Work instructions: All lines below starting at the one that holds "Where should I" and ending at the one that holds "Screen dimensions: 697x428" should be printed exactly, ends included. Pictures should not be printed, nor anything else.

Data extracts:

■ ■ ■ ■

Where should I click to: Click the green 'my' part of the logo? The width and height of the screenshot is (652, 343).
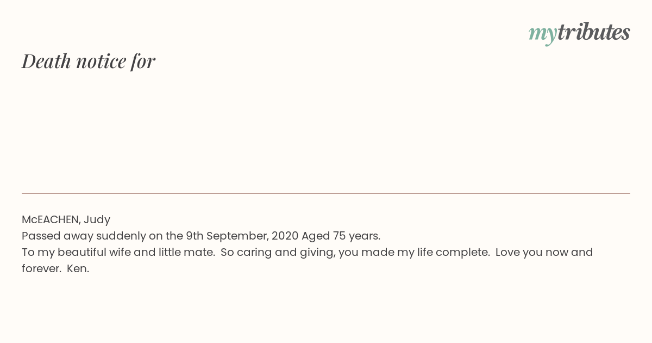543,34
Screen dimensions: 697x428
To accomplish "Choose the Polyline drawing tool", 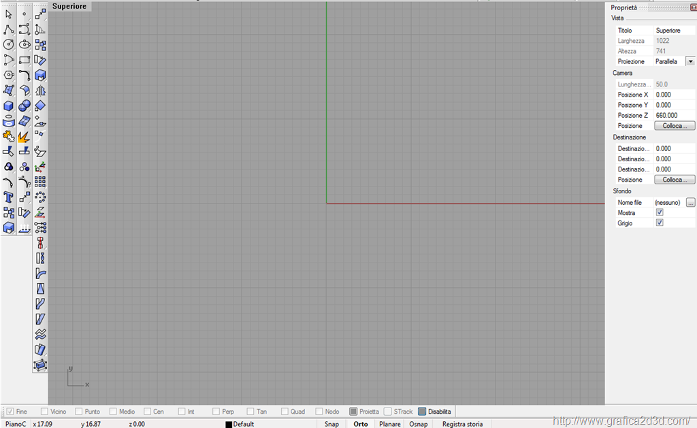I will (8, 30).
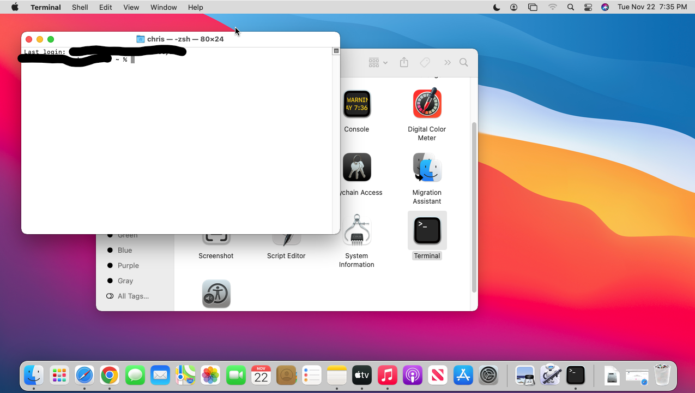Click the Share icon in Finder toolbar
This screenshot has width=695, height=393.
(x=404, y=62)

■ ■ ■ ■

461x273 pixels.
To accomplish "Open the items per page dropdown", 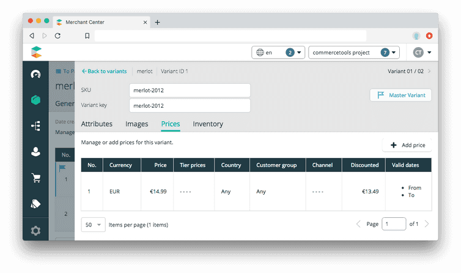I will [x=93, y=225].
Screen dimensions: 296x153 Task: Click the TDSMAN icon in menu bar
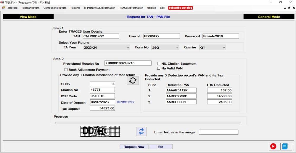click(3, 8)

■ ■ ■ ■

Solved problem:
Where should I click to: Click the green 'my' part of the logo? The width and height of the screenshot is (652, 343).
543,34
Screen dimensions: 697x428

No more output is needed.